Collective flow-evolutionary patterns reveal the mesoscopic structure between snapshots of spatial network

Uncovering the collective behavior of flows among locations is critical to understanding the structure within an ever-changing spatial network. When a network evolves, there may exist subgraphs within which the internal flows generally follow a rule: the change rates of the flow weight are either collectively high or low. Classic network measures such as degree, clustering, and betweenness can be used to quantify the process of network evolution by profiling the overall characteristics over time. However, it remains challenging to elucidate how a spatial network is evolving without looking at structures where collective changes emerge.

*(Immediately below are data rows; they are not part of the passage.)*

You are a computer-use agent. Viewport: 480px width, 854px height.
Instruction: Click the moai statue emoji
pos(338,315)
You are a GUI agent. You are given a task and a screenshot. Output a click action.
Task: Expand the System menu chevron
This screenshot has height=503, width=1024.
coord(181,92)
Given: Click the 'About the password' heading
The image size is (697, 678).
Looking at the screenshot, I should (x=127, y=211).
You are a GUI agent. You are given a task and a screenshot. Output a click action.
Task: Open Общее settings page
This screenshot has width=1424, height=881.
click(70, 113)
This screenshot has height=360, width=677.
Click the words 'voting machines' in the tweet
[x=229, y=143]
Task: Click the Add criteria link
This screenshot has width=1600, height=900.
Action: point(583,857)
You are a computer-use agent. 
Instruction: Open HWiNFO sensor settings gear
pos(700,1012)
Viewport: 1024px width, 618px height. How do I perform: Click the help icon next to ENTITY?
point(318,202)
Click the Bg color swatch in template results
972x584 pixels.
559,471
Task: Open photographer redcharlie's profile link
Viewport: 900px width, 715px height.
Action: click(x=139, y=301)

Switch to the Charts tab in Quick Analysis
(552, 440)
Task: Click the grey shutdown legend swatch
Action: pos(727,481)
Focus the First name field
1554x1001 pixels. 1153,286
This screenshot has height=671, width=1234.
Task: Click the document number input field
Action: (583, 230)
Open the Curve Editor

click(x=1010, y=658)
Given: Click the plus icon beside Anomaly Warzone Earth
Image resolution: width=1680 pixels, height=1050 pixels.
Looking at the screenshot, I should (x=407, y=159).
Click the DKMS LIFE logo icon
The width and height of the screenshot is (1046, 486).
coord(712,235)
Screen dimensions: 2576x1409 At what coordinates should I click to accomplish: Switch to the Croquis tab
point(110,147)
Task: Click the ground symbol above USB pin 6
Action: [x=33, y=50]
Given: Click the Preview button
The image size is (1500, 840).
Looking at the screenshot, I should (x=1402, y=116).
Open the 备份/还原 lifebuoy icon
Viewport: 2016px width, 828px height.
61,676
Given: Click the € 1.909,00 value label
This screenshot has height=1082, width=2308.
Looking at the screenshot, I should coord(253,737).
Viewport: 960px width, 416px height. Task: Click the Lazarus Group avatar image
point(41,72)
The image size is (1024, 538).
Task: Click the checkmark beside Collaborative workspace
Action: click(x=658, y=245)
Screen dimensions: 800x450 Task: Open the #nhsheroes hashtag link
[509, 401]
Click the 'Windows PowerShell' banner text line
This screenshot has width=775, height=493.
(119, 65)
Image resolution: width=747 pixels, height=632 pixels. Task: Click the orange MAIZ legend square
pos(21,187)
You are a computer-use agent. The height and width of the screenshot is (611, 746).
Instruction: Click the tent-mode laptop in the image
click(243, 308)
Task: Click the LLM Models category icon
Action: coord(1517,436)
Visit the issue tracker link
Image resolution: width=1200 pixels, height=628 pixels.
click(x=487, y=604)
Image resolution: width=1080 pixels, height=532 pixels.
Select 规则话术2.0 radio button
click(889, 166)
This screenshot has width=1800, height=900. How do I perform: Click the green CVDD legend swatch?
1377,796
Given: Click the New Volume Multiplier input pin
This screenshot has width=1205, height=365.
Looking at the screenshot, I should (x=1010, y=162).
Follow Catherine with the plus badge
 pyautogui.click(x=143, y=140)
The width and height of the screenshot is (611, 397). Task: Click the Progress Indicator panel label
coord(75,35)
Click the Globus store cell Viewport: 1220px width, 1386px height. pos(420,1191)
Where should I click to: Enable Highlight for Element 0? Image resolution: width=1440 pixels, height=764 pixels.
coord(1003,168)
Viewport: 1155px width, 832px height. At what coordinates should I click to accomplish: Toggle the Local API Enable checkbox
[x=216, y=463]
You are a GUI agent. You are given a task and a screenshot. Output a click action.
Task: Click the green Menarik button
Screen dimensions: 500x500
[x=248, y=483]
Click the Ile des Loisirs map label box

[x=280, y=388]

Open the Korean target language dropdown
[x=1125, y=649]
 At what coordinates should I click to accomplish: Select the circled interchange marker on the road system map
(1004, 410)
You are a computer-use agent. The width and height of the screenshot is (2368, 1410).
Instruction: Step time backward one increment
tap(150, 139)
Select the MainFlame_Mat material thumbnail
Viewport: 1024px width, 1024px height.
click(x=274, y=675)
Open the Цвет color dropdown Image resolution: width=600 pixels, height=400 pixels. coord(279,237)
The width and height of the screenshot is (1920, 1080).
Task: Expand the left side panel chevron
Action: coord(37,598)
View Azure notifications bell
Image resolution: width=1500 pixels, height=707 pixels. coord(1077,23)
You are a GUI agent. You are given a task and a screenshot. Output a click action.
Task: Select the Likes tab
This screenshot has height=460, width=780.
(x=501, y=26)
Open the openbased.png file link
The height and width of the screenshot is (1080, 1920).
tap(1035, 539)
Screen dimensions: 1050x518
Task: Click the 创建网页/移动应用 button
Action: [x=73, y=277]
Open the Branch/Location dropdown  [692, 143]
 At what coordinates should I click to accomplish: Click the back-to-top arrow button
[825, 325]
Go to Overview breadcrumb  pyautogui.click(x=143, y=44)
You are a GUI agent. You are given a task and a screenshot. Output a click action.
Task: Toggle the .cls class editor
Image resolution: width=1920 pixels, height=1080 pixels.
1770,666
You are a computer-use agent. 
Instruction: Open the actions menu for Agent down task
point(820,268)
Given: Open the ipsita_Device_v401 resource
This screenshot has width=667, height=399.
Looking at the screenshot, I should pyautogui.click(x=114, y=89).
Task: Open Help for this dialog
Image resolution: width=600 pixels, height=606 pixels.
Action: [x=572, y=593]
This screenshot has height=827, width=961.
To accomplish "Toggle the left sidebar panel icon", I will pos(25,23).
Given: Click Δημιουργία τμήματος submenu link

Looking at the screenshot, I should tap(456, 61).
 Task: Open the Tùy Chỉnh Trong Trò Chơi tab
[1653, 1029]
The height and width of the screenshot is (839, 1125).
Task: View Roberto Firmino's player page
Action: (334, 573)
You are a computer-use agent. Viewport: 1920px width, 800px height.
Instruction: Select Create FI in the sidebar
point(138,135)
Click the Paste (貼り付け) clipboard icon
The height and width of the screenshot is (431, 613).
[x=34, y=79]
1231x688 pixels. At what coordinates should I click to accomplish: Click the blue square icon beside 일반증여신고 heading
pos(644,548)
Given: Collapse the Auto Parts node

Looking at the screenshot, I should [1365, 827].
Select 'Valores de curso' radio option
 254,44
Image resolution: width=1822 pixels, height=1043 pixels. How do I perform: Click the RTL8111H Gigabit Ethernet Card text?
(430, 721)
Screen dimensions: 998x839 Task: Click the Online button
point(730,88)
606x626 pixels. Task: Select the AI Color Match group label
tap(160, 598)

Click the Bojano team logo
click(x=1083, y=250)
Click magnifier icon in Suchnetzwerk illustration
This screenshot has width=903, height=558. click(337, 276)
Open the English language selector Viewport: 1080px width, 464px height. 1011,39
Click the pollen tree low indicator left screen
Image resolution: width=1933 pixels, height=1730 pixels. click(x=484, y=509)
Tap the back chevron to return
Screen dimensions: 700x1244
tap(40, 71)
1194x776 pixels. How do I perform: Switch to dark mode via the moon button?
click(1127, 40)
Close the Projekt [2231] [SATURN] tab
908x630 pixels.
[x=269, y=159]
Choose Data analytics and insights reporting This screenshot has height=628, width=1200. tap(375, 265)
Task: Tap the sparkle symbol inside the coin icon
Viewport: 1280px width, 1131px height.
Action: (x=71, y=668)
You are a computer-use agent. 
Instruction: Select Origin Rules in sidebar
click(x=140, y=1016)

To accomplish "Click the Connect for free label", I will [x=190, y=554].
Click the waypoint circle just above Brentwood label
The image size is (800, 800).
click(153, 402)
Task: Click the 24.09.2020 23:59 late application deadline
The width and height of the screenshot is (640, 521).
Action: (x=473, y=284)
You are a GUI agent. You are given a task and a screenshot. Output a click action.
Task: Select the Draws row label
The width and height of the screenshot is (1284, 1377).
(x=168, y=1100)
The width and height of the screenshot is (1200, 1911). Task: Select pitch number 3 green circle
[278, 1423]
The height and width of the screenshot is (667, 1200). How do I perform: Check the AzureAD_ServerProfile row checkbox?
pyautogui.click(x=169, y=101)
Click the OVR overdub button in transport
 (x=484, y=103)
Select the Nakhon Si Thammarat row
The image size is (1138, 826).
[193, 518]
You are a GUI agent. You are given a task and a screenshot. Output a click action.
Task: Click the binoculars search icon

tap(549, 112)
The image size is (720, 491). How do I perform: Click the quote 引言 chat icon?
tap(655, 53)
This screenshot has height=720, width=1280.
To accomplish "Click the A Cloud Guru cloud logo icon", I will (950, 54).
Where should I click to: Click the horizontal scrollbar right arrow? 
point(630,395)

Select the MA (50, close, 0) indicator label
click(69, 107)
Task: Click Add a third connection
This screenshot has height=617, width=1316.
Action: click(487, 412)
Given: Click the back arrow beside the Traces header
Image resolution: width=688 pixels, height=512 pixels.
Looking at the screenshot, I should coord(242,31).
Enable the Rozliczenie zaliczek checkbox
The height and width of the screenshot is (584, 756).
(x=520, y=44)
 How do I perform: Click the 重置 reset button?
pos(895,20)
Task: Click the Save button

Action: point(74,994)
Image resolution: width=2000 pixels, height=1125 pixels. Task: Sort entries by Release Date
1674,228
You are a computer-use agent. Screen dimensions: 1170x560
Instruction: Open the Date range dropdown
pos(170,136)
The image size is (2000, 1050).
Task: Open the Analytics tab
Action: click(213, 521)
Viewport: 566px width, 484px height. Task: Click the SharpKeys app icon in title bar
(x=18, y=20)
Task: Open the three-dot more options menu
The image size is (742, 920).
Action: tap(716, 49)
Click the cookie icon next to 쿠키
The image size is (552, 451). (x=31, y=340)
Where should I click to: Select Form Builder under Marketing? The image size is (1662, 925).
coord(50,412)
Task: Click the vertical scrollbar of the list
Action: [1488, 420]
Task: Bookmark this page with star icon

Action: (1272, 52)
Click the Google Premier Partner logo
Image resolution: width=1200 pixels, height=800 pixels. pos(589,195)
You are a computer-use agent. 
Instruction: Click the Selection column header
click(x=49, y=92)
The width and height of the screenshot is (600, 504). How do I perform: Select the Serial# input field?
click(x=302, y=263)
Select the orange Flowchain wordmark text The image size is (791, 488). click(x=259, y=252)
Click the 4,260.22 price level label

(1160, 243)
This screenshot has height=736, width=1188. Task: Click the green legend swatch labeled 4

To bridge this gap, we introduce the concept of the Collective Flow-Evolutionary Pattern (CFEP) as a mesoscopic description for spatial network evolution. Four types of patterns with distinct features are defined to clarify the collective behaviors of the flow-evolutionary characteristics. We provide an analytical framework that utilizes flow change rates between two snapshots of the spatial network to detect CFEPs as optimized flow evolution (evo-groups). Synthetic experiments are presented to validate the method. A case study of large-scale individual mobile positioning data is conducted in the Twin Cities Metropolitan Area, Minnesota, US to demonstrate how CFEP can effectively understand the evolution of human mobility networks.